The Virtual Quill

Distributed and replicated IDaaS

In the last issue I waxed nostalgic about our discussions of directory services from twelve years ago, and why the directory needed to be both pervasive and ubiquitous. In today’s world it’s Identity Services as well as all other cloud services that needs to be, as we said, “available anywhere and every time we want to use it” as well as “available everywhere and any time we want to use it.”

In order to be pervasive and ubiquitous, cloud-based Services, including Identity, will need the ability to be distributed, replicated and partitioned.

The Services need to be replicated first and foremost for fault tolerance. If there's only one copy of the data, on one server, then the data is only available as long as that hardware is available. Any hardware or network failure could disable the system rendering the ability of users to access cloud-based services impossible.

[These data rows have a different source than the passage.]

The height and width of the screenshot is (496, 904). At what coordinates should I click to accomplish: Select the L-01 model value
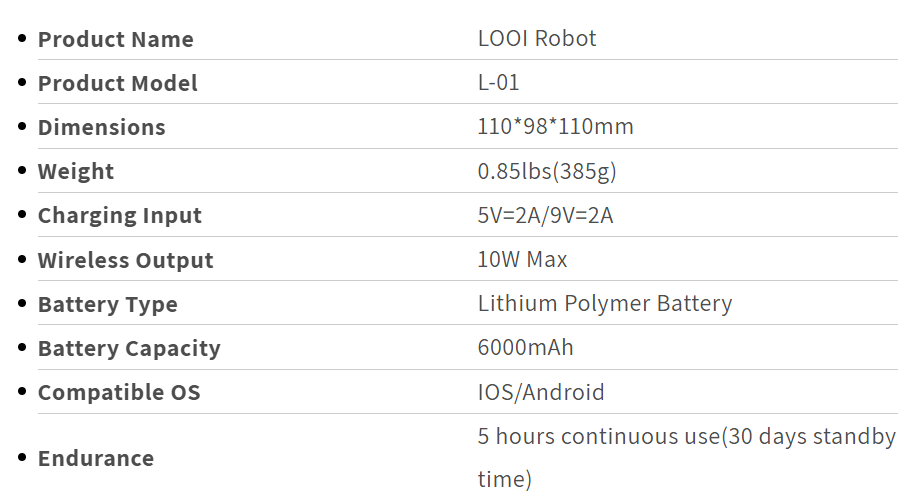[x=498, y=82]
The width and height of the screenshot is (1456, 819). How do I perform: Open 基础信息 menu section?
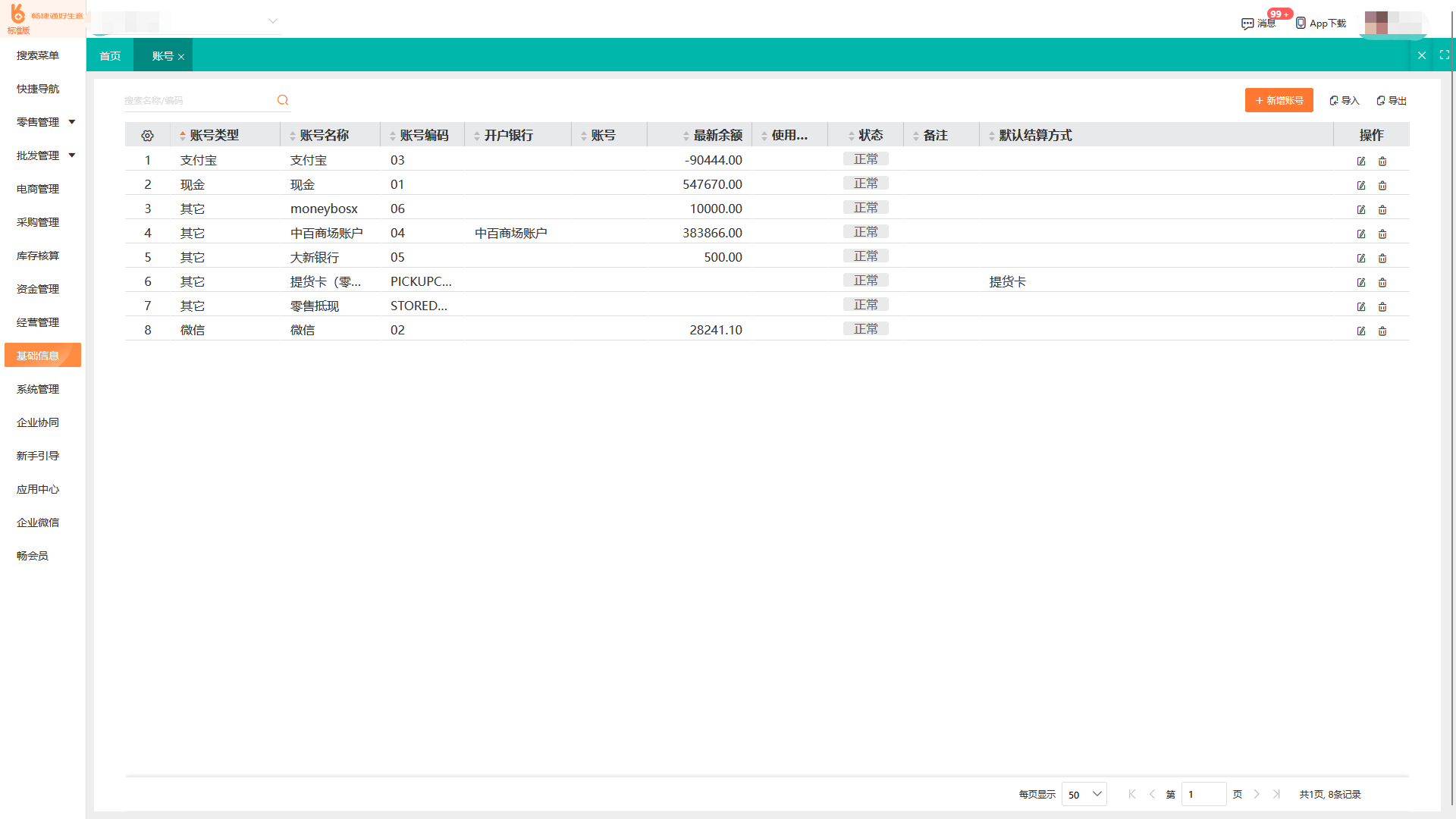pos(40,355)
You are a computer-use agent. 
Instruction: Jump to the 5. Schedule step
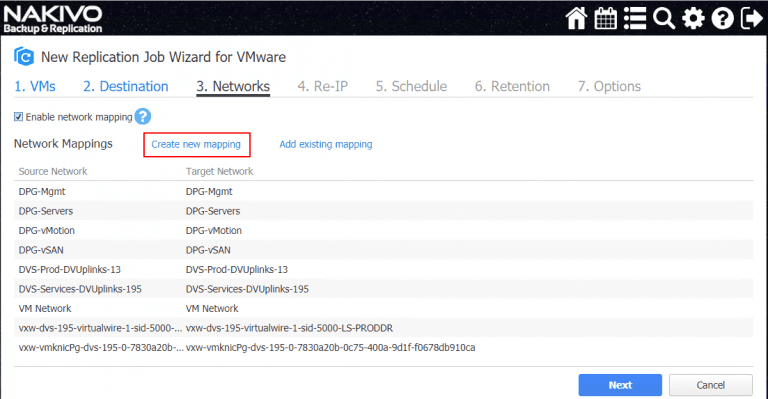click(x=411, y=86)
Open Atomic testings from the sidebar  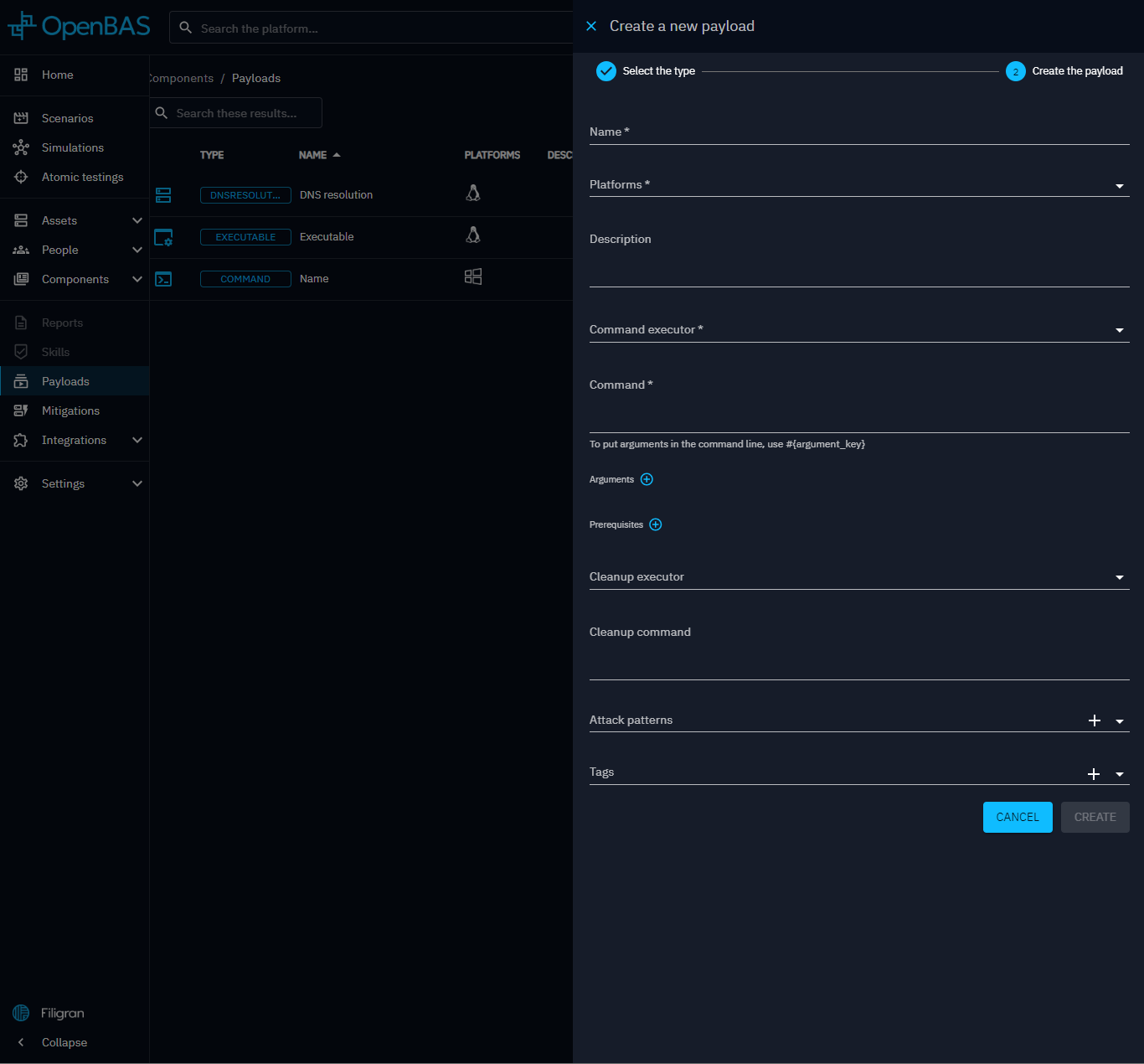(82, 177)
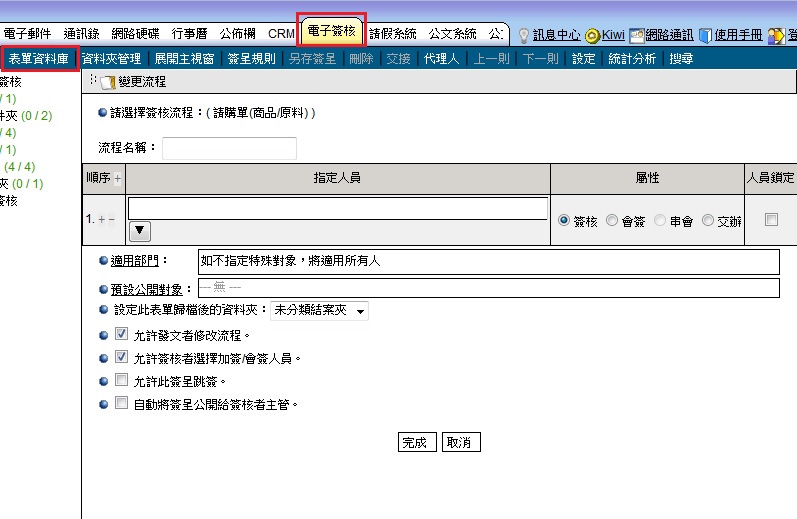Click the minus icon in row 1
Viewport: 797px width, 519px height.
110,219
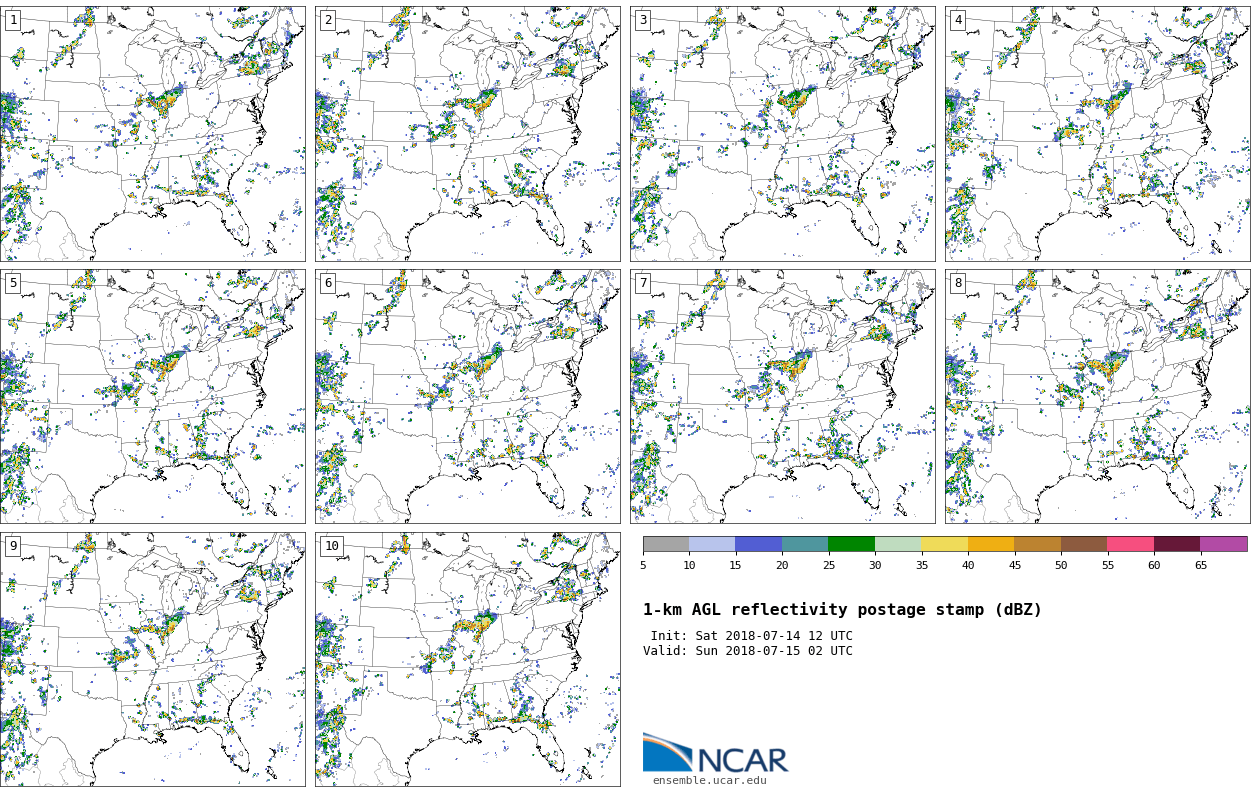Click the NCAR logo

pos(715,754)
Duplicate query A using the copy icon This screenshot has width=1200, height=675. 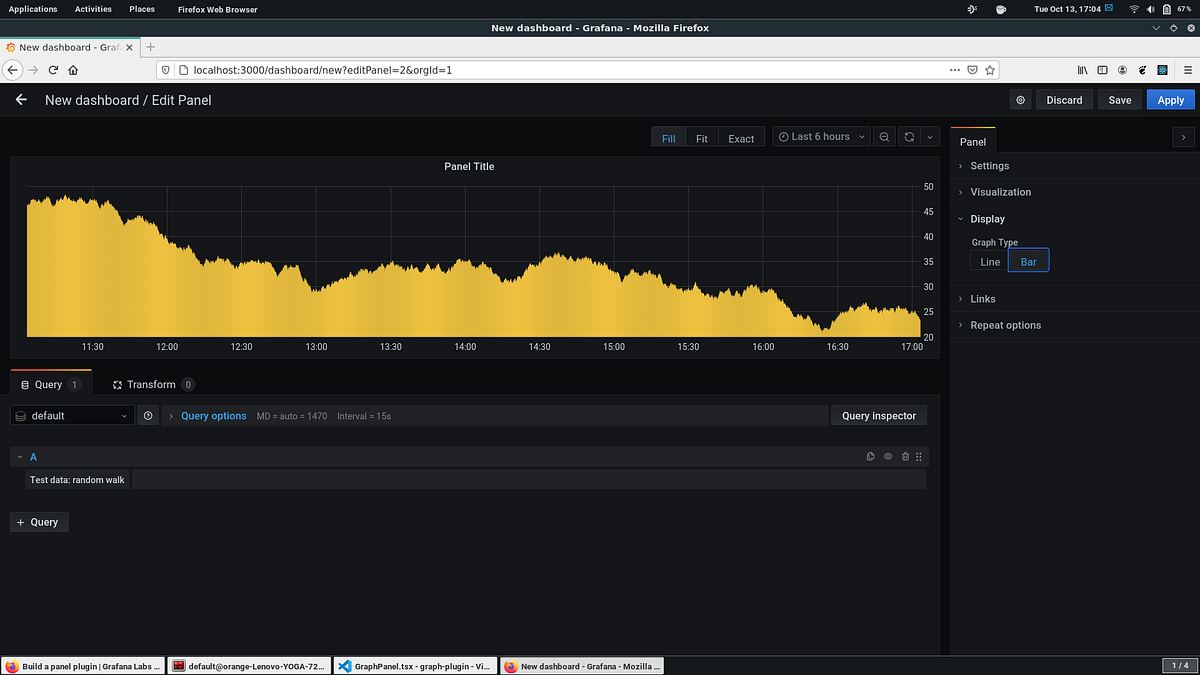[x=870, y=456]
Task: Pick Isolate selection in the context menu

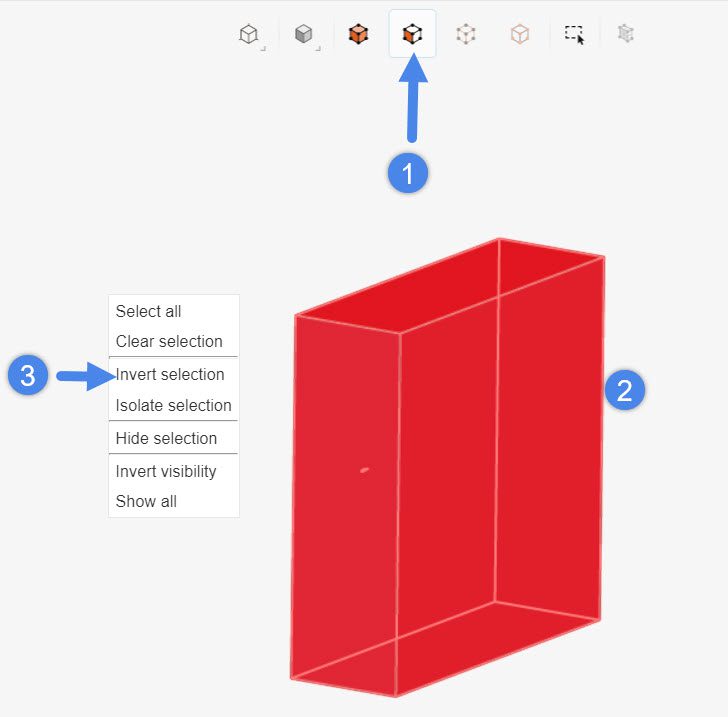Action: click(173, 405)
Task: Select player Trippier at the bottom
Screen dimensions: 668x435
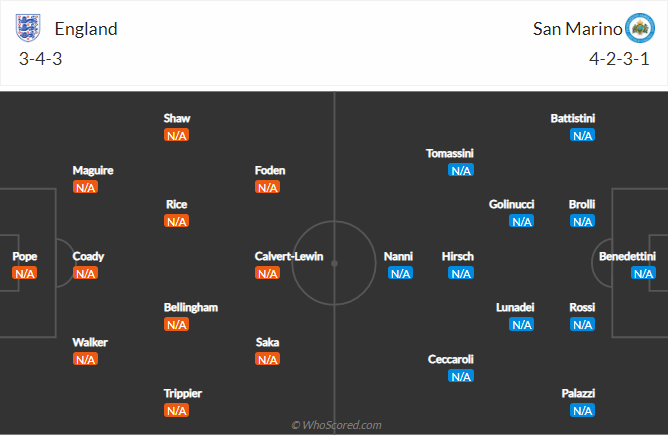Action: [x=183, y=393]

That's neither ubiquitous nor pervasive.

Replicating the data also helps balance the load on any particular hardware platform, but the mechanism of replication needs to be carefully drawn so that bandwidth is properly used. After replicas are initially moved to a platform, only data changes should be sent to the copies. The finer grained, the better - sending only a changed attribute is better than sending the entire object/attribute combination but that, in turn, is better than sending entire containers, branches or trees.

For Identity services, the ability to be replicated could be handled by a catalog service which periodically published a static listing to other platforms, while maintaining a single, changeable version. While this is less fault tolerant than having multiple read-write copies of the data itself, it does at least maintain multiple copies of the data which allows for reconstruction in case of disaster, a form of fault tolerance. But because a static catalog of the data is only synchronized at the moment the catalog is created, and immediately begins to become progressively less accurate as time goes by until the next synchronization, it does not satisfy the pervasive and ubiquitous criteria.

A distributed system, however, can be considered accurate because all of its replicas are synchronized as often as is needed to insure that whichever copy is read contains up-to-date information. The distributed system should also allow (but not require) that all replicas could be written to as well as read and would synchronize information written to any writable replica with all other replicas - in other words, there should be no requirement to choose one copy of the identity datastore as a "master" or sole authoritative source of data.

Finally, there’s partitioning. But that’s a topic for another post.